1990 – NCB moves toward niche market specialization, replacing a previous regional focus. By focusing on specific markets and industries on a national basis, NCB can offer greater knowledge and expertise about the competitive environments in which its customers operate.
NCBDC begins to work with first-stage ESOPs (Employee Stock Ownership Plans). The worker ownership philosophy of ESOPs is a natural extension of NCB’s cooperative ownership expertise.
1991 – Institutional investors purchase $47.6 million in NCB-originated cooperative housing underlying mortgages.
NCB publishes the NCB Co-op 100, the first and only report of its kind, to highlight the top 100 cooperative businesses in the United States and raise the profile of co-ops nationally.
2004 – Increasing numbers of low and middle income families cannot find suitable housing, begin priced out of the market in many communities across the country.
Since its earliest days, NCB has not only provided financing for affordable housing but has been a strong advocate for applying the cooperative model to help address the problem.

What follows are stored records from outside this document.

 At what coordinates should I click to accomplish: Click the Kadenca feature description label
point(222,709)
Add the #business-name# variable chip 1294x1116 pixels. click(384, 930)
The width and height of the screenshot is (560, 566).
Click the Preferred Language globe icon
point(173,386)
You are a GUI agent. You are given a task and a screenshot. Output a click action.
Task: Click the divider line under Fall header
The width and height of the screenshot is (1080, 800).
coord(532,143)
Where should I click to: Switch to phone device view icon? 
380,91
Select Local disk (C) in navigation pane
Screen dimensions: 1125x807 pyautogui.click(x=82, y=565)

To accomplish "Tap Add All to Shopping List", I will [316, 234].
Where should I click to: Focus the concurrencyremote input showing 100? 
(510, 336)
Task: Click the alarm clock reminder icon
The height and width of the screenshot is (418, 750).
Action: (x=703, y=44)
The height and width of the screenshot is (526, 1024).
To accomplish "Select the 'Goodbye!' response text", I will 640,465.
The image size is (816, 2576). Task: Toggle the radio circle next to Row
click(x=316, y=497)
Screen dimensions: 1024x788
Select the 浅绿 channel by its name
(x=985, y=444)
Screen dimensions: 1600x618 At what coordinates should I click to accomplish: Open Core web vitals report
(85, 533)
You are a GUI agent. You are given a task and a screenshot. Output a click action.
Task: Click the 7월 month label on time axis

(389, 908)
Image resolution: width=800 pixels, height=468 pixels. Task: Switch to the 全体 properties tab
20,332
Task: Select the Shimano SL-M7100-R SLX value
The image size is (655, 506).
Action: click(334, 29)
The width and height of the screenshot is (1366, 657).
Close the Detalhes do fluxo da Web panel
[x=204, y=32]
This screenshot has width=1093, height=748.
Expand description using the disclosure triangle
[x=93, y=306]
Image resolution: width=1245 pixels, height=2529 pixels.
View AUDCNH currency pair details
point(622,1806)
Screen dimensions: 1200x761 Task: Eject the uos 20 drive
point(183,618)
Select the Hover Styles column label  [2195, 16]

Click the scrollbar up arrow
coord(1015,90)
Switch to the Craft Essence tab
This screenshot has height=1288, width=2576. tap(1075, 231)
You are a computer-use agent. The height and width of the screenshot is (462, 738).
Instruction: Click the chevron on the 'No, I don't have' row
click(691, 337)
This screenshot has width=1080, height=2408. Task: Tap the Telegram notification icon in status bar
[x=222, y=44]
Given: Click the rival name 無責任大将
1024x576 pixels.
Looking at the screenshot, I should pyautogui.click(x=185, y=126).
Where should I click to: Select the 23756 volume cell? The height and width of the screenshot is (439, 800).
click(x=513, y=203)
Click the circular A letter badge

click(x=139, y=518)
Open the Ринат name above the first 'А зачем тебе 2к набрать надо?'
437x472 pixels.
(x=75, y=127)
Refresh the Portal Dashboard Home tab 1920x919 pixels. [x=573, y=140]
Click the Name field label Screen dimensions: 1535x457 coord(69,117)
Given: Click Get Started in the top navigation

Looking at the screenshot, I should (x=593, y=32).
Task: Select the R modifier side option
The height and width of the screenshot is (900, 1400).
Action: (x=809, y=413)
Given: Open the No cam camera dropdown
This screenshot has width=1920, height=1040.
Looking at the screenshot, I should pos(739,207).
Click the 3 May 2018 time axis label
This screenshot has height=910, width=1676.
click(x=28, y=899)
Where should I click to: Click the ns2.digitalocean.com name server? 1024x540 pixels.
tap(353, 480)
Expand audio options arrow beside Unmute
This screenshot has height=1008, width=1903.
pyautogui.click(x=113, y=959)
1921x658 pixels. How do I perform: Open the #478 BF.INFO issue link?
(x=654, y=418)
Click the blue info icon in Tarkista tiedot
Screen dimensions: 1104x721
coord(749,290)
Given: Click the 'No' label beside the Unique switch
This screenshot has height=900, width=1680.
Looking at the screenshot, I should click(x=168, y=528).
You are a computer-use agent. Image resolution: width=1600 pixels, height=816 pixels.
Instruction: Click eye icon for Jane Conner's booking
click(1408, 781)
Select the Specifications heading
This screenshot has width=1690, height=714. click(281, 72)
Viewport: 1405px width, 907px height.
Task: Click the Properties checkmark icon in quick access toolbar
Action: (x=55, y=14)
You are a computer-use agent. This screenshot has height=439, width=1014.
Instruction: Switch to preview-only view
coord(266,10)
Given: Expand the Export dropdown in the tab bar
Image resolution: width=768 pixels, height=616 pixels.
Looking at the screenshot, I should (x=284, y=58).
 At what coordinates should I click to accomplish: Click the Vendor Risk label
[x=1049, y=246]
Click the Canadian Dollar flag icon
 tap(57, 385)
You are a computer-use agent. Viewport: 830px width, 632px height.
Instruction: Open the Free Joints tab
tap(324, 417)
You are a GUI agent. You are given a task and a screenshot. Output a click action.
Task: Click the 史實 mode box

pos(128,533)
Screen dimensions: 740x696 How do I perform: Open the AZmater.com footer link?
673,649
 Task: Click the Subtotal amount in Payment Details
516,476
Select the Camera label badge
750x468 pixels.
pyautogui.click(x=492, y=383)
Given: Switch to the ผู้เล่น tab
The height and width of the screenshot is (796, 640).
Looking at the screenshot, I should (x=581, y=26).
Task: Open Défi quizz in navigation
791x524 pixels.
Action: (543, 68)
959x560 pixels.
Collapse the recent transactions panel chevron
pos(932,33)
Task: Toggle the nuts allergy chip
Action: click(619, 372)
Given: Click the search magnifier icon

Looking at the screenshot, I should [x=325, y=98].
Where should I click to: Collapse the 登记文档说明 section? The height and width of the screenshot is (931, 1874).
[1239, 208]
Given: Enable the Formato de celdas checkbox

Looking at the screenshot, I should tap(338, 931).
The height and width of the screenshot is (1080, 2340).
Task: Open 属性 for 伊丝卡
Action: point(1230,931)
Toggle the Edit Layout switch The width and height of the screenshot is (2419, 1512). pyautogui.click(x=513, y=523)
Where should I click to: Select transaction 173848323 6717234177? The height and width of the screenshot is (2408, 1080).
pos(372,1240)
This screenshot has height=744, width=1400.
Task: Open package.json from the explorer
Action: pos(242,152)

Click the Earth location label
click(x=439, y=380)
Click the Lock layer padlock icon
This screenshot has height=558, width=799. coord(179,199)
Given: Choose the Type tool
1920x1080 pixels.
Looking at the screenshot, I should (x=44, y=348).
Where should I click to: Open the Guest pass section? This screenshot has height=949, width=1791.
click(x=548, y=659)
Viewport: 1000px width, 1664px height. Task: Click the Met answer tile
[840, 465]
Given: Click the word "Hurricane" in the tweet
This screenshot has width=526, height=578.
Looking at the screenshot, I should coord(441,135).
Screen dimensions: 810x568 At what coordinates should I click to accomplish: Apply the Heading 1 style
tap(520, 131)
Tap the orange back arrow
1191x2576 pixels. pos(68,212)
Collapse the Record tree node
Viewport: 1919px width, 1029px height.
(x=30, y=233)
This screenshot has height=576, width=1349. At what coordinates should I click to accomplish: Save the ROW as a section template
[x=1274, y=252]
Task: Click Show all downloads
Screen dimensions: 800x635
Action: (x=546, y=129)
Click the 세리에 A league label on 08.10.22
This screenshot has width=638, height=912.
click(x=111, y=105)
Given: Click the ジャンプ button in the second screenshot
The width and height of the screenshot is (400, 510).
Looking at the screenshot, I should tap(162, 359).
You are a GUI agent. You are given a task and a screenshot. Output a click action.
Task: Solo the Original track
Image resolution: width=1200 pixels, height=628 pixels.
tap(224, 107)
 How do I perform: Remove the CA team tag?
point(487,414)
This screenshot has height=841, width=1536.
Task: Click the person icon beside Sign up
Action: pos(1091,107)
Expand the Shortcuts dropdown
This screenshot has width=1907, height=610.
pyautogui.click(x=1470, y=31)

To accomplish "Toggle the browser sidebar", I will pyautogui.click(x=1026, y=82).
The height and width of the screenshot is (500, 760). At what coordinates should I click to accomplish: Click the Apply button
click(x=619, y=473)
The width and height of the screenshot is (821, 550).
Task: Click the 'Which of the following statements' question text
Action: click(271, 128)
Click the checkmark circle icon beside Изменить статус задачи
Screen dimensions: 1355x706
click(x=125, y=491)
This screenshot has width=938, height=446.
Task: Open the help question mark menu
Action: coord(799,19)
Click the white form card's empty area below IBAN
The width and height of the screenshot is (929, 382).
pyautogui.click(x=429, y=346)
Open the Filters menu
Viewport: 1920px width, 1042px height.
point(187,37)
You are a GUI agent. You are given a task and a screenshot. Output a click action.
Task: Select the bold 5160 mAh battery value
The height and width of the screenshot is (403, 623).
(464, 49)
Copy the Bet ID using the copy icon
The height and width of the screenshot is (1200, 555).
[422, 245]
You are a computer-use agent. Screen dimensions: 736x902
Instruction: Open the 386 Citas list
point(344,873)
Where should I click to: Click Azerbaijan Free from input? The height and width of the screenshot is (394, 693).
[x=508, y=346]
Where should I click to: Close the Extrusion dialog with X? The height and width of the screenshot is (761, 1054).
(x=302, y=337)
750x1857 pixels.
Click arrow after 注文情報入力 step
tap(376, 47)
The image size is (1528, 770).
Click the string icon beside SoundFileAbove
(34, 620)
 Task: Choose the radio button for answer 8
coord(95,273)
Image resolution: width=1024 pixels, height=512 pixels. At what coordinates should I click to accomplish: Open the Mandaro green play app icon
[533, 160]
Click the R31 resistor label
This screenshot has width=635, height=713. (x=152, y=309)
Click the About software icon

Now, with real estate values skyrocketing, construction costs climbing and many low-income tax credits expiring, the need has never been more acute.
Consider what the resident of Capital Manor Apartments in Washington, DC, recently accomplished for themselves. When their 102-unit rental complex was put up for sale, the prospect of their displacement loomed. Private development in the increasingly gentrified neighborhood would likely mean they could no longer afford to live there.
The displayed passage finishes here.